▼

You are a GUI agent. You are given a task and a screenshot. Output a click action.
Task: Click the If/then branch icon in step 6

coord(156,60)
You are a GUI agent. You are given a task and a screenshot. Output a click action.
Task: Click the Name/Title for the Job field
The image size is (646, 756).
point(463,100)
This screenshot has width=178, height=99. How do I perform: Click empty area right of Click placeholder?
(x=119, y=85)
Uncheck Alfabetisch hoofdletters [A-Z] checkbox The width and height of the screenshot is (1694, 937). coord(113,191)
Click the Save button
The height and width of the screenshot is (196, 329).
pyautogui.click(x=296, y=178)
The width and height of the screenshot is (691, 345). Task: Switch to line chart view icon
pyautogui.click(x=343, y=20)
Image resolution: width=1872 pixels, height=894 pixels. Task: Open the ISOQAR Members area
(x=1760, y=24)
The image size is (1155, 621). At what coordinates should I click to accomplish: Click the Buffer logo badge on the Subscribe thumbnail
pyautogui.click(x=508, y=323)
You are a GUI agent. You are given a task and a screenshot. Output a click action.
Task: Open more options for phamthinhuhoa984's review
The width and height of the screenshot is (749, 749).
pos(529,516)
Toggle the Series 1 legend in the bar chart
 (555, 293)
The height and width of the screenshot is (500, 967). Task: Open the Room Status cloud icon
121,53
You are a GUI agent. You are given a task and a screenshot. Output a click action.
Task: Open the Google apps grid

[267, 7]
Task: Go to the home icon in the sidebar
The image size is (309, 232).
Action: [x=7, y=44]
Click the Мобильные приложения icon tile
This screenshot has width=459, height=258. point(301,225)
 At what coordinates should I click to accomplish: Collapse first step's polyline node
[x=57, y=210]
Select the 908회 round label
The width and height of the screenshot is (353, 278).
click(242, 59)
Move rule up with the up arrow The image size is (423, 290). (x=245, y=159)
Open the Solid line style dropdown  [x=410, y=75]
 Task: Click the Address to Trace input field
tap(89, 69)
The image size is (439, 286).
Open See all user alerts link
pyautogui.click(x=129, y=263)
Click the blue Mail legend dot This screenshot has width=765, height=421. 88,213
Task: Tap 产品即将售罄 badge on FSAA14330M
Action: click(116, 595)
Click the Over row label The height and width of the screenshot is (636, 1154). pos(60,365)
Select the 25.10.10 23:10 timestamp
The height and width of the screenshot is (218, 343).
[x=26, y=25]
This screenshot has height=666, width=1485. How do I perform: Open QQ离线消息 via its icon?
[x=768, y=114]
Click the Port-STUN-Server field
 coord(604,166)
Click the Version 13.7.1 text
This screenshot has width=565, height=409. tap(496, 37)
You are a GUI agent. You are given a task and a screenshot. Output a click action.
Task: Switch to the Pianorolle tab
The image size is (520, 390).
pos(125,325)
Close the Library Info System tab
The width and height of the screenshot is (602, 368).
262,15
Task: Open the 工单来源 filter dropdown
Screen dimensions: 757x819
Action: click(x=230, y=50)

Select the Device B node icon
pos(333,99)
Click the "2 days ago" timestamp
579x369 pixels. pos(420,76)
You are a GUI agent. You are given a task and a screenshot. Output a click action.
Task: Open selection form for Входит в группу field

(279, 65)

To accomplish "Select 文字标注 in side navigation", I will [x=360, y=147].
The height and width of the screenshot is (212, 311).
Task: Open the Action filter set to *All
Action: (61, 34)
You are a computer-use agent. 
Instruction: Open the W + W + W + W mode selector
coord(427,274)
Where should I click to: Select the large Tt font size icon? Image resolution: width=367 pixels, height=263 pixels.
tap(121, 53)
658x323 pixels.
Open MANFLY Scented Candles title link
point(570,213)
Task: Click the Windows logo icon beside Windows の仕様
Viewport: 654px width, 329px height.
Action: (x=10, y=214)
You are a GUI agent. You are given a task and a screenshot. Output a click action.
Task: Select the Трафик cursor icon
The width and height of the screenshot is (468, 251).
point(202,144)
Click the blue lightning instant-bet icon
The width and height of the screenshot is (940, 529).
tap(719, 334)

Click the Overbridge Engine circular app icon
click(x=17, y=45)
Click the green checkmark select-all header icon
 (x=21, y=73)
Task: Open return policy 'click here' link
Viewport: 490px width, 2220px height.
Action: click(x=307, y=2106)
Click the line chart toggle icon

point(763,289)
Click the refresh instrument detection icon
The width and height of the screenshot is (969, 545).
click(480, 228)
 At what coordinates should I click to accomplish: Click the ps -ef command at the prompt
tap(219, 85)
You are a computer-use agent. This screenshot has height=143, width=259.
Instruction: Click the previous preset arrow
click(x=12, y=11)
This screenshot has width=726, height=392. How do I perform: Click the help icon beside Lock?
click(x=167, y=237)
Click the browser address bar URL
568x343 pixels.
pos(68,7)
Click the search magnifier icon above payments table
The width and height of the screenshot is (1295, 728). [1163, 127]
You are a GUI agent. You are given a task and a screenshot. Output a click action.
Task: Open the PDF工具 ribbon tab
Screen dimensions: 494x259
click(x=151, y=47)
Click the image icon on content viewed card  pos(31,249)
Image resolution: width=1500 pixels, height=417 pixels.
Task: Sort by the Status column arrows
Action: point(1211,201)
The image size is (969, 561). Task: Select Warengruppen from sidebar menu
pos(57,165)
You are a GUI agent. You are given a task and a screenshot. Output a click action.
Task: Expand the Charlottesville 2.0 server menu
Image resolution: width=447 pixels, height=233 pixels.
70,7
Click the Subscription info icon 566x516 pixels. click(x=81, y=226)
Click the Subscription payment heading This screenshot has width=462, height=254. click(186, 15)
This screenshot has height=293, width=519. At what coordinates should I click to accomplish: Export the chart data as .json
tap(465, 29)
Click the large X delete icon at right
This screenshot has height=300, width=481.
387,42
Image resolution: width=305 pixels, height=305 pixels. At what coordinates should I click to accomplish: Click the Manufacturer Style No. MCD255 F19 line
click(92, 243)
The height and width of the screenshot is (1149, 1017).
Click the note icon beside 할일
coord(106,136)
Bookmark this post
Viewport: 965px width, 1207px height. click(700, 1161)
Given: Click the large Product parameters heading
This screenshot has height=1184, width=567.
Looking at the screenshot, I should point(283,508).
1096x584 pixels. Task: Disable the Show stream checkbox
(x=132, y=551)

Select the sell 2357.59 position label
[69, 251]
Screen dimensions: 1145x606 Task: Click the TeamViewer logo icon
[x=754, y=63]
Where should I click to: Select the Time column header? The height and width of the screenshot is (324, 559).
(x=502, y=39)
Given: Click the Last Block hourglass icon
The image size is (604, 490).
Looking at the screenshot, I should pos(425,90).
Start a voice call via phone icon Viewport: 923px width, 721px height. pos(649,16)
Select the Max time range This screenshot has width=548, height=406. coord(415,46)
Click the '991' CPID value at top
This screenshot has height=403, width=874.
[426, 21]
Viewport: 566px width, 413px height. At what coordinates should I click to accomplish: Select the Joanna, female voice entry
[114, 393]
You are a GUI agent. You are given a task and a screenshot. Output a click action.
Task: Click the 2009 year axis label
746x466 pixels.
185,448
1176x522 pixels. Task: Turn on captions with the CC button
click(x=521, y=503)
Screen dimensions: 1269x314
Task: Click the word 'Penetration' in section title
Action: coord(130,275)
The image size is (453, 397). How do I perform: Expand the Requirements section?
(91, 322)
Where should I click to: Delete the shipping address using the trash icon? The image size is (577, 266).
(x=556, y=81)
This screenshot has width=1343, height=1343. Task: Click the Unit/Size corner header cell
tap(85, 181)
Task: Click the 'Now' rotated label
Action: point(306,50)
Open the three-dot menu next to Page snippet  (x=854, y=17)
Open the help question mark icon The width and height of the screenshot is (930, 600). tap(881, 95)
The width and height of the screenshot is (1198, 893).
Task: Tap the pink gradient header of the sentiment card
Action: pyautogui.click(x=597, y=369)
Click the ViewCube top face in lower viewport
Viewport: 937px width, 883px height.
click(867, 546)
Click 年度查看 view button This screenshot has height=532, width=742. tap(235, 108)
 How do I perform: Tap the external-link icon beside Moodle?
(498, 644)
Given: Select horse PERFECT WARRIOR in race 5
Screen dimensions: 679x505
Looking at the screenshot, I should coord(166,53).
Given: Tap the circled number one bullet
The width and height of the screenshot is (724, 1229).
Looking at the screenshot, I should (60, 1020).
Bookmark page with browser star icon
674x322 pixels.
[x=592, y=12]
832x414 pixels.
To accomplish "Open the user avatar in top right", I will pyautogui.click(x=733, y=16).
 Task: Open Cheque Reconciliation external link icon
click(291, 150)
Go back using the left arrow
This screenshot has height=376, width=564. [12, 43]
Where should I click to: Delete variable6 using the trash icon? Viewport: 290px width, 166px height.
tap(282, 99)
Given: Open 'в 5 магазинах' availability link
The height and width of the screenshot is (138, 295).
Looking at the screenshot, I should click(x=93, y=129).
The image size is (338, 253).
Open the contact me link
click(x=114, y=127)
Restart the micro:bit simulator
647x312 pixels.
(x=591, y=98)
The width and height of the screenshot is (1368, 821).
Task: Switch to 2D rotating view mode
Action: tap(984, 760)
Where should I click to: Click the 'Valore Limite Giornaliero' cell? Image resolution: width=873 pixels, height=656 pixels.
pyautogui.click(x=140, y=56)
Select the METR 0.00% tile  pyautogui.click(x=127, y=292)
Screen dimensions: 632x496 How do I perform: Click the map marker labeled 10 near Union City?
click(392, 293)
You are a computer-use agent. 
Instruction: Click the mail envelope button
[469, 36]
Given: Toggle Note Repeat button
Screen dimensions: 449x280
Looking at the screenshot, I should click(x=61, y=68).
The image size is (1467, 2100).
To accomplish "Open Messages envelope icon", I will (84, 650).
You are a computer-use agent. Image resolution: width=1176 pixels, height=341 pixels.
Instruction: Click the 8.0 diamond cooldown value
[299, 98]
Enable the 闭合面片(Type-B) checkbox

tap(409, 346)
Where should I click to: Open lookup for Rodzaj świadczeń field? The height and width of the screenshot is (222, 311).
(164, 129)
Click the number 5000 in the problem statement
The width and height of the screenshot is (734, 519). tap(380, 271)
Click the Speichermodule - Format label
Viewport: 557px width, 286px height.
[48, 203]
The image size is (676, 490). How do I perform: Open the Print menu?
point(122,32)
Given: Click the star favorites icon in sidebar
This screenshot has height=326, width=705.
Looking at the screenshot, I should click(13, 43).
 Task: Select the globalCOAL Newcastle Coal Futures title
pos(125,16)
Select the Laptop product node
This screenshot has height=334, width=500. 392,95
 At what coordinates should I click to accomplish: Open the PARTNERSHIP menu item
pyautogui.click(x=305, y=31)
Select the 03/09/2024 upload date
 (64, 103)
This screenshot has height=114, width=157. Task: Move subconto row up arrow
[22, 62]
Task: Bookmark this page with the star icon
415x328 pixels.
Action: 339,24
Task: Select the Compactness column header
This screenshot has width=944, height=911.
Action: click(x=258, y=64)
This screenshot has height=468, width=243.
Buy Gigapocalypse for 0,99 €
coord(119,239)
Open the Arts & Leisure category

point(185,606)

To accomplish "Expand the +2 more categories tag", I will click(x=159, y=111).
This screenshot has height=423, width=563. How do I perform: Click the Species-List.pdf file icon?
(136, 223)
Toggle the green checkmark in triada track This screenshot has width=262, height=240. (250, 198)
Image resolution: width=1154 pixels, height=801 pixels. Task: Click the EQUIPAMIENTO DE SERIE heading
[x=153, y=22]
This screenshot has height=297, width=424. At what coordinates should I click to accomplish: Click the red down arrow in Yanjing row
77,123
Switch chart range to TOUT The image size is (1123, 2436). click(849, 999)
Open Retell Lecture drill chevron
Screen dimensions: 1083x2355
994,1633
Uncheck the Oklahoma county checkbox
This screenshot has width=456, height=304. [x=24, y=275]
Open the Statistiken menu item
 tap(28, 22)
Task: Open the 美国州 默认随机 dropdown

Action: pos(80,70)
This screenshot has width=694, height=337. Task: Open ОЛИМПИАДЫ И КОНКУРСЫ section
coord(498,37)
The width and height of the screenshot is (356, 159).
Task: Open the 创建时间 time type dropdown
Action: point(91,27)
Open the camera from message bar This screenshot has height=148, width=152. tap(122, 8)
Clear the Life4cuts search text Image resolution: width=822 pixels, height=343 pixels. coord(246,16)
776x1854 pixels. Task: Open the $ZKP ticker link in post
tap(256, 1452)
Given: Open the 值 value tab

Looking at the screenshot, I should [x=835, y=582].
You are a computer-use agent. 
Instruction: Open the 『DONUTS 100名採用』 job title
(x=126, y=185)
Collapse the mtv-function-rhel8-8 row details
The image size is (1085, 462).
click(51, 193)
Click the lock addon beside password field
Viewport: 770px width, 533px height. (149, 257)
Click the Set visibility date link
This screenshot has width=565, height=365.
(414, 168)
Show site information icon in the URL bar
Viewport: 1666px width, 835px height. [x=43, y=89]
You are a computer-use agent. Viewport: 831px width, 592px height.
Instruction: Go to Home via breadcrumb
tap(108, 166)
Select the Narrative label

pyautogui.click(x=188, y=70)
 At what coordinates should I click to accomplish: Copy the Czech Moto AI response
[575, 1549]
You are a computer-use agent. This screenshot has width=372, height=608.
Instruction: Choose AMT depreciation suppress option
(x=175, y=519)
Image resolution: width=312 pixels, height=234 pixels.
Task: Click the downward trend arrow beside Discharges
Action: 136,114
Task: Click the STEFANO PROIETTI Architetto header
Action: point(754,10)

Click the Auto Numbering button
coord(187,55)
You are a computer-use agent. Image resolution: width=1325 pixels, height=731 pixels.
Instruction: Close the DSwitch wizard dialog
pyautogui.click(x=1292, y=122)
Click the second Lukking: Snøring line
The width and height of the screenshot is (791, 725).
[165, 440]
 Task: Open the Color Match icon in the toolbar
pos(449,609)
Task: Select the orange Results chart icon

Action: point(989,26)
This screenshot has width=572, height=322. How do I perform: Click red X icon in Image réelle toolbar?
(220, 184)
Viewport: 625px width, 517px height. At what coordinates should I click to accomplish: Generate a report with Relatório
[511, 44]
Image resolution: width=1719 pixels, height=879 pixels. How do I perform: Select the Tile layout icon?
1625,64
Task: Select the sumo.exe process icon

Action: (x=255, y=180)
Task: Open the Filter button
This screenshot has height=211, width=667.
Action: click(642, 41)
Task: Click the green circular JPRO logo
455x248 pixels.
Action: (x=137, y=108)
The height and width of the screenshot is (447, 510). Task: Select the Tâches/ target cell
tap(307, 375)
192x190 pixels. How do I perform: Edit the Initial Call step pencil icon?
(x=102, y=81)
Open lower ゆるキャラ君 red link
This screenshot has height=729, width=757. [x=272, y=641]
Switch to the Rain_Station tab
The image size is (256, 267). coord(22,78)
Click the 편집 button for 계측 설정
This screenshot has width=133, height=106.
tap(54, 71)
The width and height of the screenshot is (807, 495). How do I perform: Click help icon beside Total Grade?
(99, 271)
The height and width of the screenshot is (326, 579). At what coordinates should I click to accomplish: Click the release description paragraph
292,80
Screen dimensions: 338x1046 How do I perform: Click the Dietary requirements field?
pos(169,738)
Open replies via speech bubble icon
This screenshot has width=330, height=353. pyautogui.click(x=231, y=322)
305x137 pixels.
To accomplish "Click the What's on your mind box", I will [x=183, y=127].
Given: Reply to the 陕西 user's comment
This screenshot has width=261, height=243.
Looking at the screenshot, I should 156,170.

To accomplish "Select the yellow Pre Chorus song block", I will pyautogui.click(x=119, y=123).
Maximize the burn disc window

▲

**EXERCISE GOAL**
Please copy only the lines between the first line of the entries and the line with "Click the Save button", keeping those two end lines as well, exactly as written.

**ANSWER FOR THE TASK**
You are a GUI agent. You are given a task and a screenshot. Output a click action.
Task: Click the If/then branch icon in step 6

coord(156,60)
You are a GUI agent. You are given a task and a screenshot. Output a click action.
Task: Click the Name/Title for the Job field
The image size is (646, 756).
point(463,100)
This screenshot has width=178, height=99. How do I perform: Click empty area right of Click placeholder?
(x=119, y=85)
Uncheck Alfabetisch hoofdletters [A-Z] checkbox The width and height of the screenshot is (1694, 937). coord(113,191)
Click the Save button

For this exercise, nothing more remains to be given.